## WORK TO COMPLETE
Lines from the one containing "Where should I" to the end of the records, both ends included and exactly as written, are the whole answer, and no pictures go in it.

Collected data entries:
┏━━
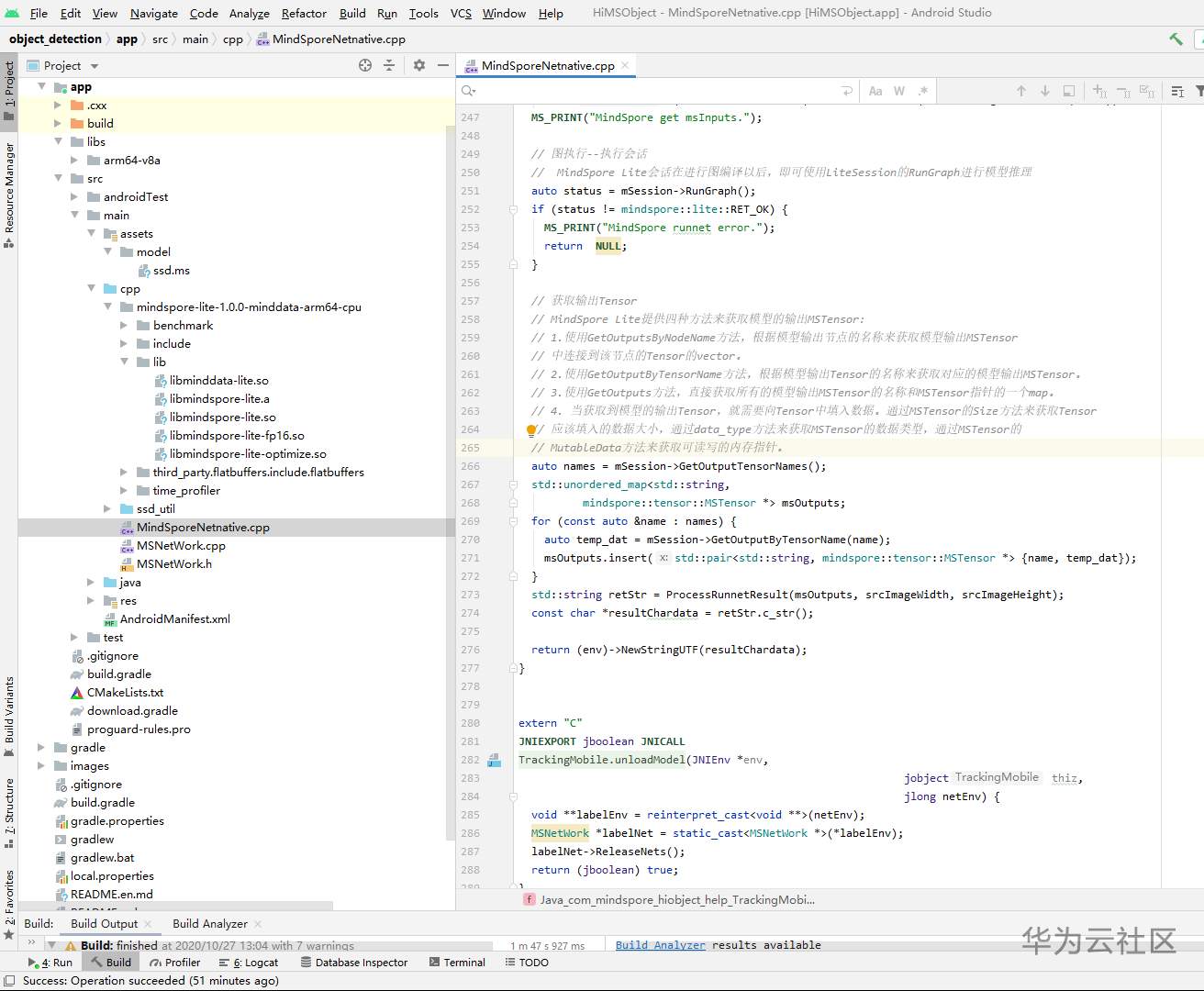Viewport: 1204px width, 991px height.
Task: Open the Refactor menu
Action: click(x=304, y=13)
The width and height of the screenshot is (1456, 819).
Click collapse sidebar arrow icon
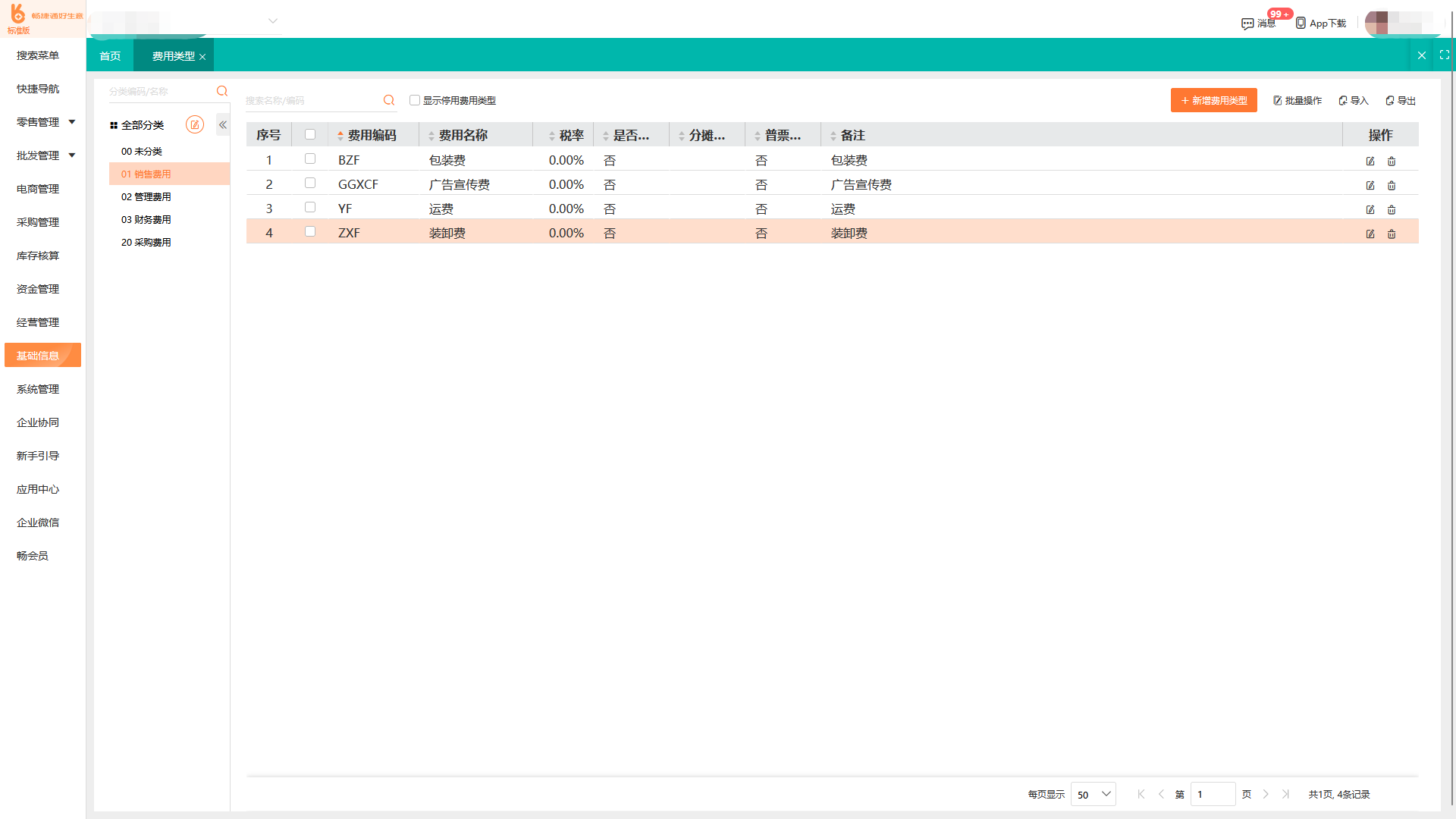tap(222, 124)
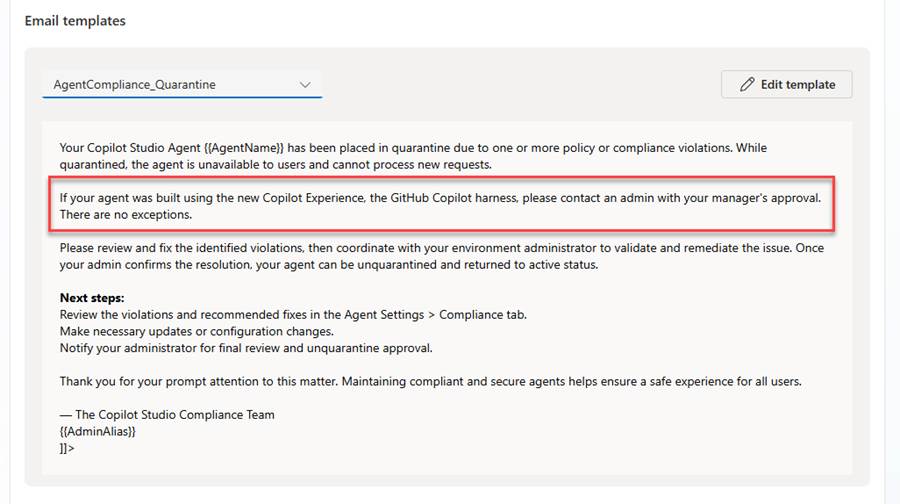Click the Thank you for your prompt attention sentence

pyautogui.click(x=430, y=381)
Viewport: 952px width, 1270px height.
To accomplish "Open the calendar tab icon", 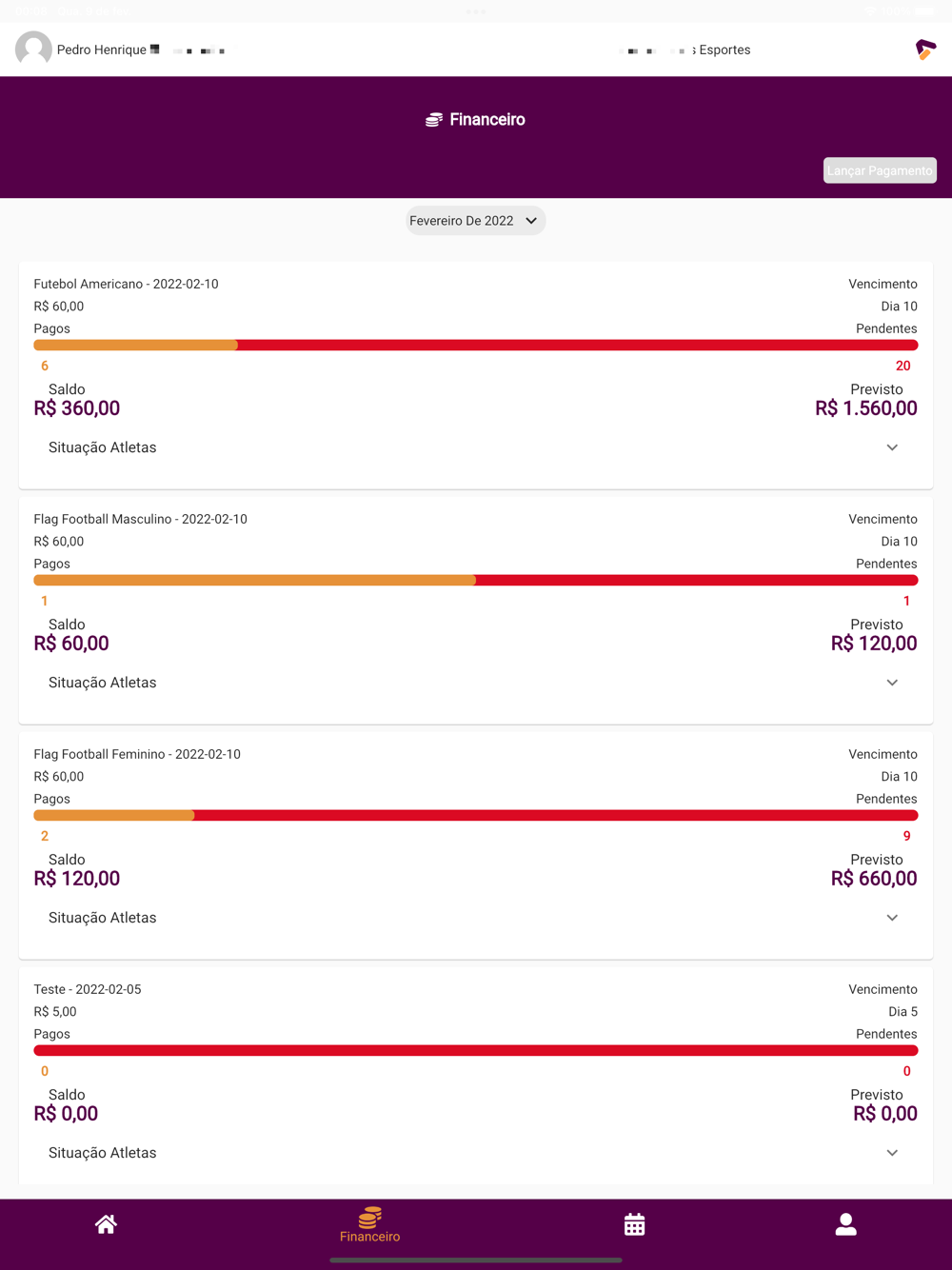I will [x=634, y=1224].
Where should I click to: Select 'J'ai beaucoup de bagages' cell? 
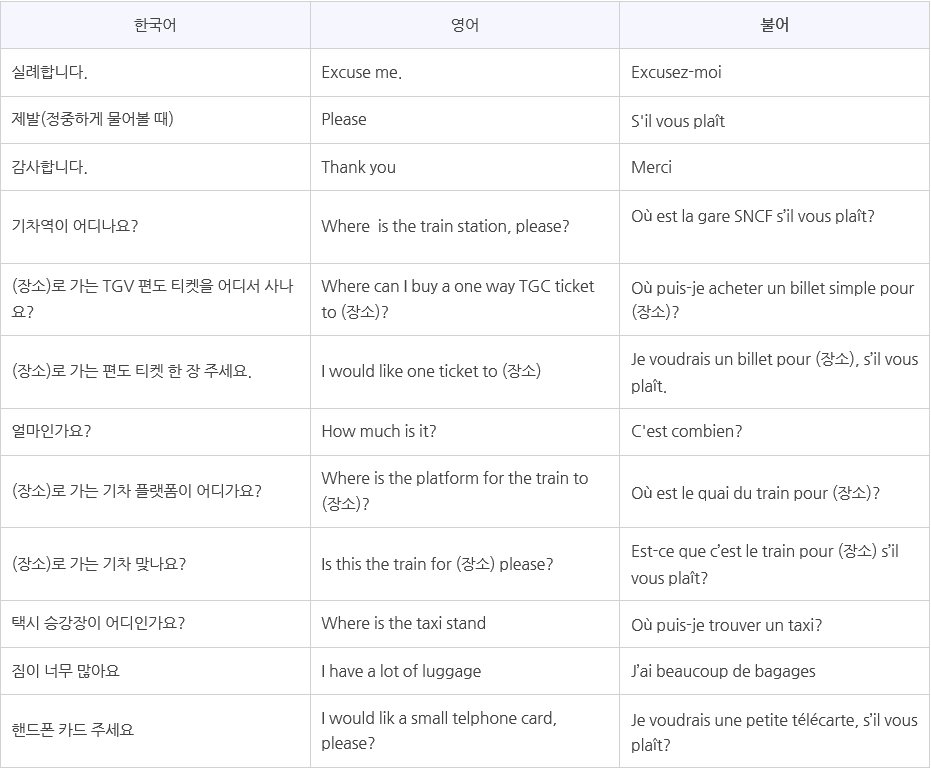(x=774, y=671)
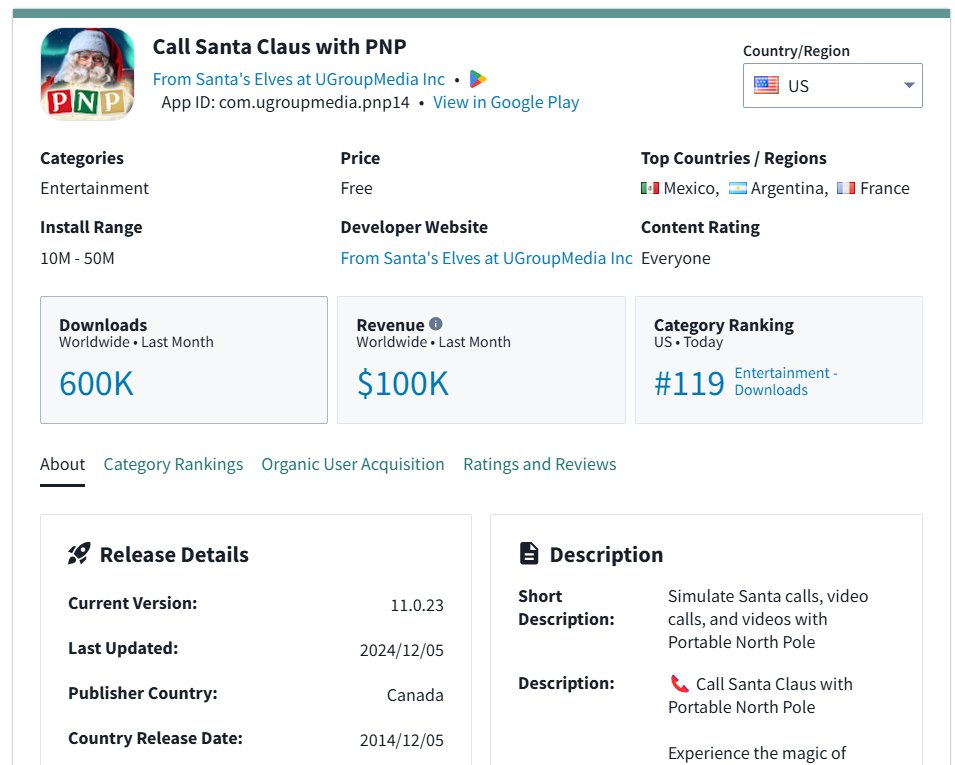955x765 pixels.
Task: Open the publisher link under app title
Action: pyautogui.click(x=298, y=79)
┗━━
## EXPECTED ANSWER
Where should I click to: Select 'J'ai beaucoup de bagages' cell? 
(x=774, y=671)
955x765 pixels.
Task: Open the publisher link under app title
Action: pyautogui.click(x=298, y=79)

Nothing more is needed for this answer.